Could you lay out everything from the line containing "Task: Open the Invoices Tri-Tech sheet tab" down to the line containing "will [x=599, y=153]." as a two-column CSV headed text and answer, with one row per record, each value in its own quoted field and any line breaks replaced by spaces?
** Start Information given **
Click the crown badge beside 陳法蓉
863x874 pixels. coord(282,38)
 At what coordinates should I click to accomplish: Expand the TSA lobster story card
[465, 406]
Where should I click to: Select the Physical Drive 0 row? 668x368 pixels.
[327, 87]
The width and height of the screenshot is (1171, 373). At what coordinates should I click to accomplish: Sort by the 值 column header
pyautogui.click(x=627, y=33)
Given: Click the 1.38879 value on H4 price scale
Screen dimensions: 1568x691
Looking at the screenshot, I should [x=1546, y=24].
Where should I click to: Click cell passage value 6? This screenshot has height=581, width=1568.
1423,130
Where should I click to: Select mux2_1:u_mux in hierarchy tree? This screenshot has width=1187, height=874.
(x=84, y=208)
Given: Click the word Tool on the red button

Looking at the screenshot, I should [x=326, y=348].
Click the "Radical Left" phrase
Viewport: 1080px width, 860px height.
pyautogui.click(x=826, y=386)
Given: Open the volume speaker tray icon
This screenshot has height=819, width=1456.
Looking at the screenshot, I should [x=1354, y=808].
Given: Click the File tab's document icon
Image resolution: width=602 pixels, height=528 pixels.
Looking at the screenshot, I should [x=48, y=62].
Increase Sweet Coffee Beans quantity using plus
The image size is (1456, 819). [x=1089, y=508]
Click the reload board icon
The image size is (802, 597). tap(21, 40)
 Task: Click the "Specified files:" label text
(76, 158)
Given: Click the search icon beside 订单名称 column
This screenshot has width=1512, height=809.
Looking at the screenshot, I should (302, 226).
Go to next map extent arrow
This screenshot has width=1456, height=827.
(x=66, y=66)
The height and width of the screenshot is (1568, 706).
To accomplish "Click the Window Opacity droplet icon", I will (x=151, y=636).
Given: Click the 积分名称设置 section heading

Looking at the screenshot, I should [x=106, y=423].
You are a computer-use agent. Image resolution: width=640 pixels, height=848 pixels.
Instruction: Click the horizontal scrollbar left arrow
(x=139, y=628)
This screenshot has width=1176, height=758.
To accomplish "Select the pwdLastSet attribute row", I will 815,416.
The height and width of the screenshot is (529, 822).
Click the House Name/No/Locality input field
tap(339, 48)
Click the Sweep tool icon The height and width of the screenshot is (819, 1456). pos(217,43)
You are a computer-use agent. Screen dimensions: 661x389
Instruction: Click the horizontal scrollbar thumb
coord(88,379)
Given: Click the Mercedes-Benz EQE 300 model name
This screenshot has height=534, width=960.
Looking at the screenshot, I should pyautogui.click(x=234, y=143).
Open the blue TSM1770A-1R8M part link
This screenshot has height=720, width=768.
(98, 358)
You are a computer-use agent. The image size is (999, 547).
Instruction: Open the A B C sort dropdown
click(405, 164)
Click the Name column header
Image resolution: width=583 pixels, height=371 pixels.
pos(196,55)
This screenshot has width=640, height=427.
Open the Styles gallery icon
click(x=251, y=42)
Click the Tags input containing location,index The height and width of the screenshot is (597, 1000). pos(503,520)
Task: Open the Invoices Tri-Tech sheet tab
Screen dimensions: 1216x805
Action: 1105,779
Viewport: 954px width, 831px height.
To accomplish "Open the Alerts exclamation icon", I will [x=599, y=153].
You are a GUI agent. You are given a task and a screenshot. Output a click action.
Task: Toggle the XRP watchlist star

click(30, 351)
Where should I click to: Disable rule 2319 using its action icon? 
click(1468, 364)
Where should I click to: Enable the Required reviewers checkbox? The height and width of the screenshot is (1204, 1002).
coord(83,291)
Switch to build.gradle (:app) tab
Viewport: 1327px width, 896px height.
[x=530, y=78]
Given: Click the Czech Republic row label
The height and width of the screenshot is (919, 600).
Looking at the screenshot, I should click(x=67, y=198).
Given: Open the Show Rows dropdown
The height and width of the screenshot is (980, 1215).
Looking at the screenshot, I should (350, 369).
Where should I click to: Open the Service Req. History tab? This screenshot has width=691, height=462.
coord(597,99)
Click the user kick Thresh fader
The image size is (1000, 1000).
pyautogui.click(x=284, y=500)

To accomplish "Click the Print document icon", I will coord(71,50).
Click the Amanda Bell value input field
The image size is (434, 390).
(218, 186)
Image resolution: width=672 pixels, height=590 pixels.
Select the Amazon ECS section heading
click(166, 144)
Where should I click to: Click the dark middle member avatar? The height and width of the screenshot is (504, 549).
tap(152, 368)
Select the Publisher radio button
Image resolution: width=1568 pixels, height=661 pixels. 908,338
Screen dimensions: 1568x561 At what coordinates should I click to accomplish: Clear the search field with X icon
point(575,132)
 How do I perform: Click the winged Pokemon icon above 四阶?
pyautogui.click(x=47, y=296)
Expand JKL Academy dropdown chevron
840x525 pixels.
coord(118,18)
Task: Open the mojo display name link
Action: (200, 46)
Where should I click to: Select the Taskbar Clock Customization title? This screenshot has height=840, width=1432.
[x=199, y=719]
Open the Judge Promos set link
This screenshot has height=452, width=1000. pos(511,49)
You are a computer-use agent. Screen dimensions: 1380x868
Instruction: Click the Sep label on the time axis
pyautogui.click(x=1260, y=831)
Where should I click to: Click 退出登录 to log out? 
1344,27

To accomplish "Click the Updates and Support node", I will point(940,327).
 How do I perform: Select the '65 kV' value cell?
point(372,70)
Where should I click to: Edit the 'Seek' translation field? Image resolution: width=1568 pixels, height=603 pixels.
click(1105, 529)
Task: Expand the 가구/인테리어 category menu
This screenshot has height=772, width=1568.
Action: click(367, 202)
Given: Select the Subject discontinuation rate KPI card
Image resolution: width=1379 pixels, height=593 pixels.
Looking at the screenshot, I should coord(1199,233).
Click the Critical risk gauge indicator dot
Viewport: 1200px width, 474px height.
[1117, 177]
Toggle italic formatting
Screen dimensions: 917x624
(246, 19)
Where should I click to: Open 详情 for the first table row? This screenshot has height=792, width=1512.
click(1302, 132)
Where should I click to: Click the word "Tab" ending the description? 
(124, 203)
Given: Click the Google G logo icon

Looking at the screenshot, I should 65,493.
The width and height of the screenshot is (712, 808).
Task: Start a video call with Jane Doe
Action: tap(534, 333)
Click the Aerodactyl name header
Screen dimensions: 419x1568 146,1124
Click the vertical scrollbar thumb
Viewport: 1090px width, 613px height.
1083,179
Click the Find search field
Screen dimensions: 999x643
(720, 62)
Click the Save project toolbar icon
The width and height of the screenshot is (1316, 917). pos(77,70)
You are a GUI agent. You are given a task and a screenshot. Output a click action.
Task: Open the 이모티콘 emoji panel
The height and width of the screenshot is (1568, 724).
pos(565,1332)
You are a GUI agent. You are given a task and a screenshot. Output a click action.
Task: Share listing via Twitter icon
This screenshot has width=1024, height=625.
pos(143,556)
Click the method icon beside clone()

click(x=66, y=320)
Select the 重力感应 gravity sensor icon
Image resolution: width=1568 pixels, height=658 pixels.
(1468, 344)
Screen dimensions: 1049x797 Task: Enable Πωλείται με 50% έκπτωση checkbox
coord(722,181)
** End Information given **
→ **Solution to this task**
text,answer
"Task: Open the Invoices Tri-Tech sheet tab Screen dimensions: 1216x805","Action: 1105,779"
"Viewport: 954px width, 831px height. To accomplish ""Open the Alerts exclamation icon"",","I will [x=599, y=153]."